[Element and text location data]

---

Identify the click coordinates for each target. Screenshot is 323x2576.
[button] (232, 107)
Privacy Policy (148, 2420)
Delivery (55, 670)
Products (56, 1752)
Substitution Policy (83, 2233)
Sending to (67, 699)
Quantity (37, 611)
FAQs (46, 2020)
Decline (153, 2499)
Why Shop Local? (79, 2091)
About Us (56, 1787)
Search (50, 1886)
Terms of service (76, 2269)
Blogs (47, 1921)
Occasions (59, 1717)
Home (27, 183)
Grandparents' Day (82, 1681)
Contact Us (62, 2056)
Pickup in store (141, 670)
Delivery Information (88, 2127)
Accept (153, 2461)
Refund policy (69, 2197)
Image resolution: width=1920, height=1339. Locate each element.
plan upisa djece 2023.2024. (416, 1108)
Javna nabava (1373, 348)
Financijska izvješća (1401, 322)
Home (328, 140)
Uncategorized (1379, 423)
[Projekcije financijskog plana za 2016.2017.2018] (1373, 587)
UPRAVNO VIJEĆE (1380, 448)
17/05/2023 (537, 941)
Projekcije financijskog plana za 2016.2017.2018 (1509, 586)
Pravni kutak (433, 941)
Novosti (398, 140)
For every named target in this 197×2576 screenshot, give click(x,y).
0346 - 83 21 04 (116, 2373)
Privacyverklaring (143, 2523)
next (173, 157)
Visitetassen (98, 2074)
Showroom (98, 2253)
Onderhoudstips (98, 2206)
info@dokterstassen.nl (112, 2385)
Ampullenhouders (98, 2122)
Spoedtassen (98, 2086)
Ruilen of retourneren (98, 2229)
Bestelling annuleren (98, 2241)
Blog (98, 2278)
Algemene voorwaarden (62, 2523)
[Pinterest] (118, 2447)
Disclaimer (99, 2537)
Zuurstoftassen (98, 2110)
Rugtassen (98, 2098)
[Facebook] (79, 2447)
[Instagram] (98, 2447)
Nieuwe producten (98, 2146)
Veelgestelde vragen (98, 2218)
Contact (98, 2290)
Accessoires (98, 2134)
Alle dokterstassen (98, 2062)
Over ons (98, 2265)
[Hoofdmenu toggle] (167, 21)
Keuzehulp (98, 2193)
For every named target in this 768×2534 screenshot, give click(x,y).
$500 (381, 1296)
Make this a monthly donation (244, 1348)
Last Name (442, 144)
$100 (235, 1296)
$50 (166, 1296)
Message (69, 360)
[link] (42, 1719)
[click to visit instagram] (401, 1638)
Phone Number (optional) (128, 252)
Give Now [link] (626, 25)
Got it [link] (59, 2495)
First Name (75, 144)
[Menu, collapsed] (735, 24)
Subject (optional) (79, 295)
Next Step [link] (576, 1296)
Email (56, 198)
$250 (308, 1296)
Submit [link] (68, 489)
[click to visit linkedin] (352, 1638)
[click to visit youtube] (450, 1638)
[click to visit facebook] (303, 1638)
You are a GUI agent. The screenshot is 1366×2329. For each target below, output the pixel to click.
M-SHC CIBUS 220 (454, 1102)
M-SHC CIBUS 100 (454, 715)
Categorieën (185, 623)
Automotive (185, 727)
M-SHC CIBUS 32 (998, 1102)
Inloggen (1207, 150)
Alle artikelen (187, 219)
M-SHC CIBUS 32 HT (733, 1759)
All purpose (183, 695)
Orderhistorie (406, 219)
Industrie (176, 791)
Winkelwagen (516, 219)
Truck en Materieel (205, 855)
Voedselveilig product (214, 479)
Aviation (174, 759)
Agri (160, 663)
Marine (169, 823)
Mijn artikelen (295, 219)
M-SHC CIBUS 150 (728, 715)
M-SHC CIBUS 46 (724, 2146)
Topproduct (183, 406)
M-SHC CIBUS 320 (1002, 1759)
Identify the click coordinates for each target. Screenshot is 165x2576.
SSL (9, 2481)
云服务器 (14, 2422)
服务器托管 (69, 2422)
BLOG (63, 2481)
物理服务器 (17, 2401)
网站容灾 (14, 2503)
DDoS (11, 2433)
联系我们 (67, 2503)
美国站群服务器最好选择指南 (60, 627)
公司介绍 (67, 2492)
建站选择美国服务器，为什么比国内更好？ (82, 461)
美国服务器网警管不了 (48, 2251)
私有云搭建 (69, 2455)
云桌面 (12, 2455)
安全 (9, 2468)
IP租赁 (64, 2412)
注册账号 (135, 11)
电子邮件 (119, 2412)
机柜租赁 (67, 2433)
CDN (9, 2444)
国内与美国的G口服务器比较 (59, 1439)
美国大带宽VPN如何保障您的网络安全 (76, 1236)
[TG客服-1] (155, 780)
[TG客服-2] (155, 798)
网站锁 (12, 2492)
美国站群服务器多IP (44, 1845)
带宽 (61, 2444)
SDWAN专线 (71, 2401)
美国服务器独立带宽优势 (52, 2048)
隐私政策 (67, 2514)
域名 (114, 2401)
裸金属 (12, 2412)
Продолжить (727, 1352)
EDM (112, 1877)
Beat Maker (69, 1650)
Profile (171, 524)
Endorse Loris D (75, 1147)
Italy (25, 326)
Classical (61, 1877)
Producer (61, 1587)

---

TASK STATEMENT => Write out everything from "建站选择美国服务器，为什么比国内更好？ (82, 461)" down to the end of the records again, replacing "Producer" with "Composer" and keeping everything else the same.

ANSWER TO THE TASK =>
建站选择美国服务器，为什么比国内更好？ (82, 461)
美国服务器网警管不了 (48, 2251)
私有云搭建 (69, 2455)
云桌面 (12, 2455)
安全 (9, 2468)
IP租赁 (64, 2412)
注册账号 (135, 11)
电子邮件 (119, 2412)
机柜租赁 (67, 2433)
CDN (9, 2444)
国内与美国的G口服务器比较 (59, 1439)
美国大带宽VPN如何保障您的网络安全 (76, 1236)
[TG客服-1] (155, 780)
[TG客服-2] (155, 798)
网站锁 (12, 2492)
美国站群服务器多IP (44, 1845)
带宽 (61, 2444)
SDWAN专线 (71, 2401)
美国服务器独立带宽优势 (52, 2048)
隐私政策 (67, 2514)
域名 (114, 2401)
裸金属 (12, 2412)
Продолжить (727, 1352)
EDM (112, 1877)
Beat Maker (69, 1650)
Profile (171, 524)
Endorse Loris D (75, 1147)
Italy (25, 326)
Classical (61, 1877)
Composer (61, 1587)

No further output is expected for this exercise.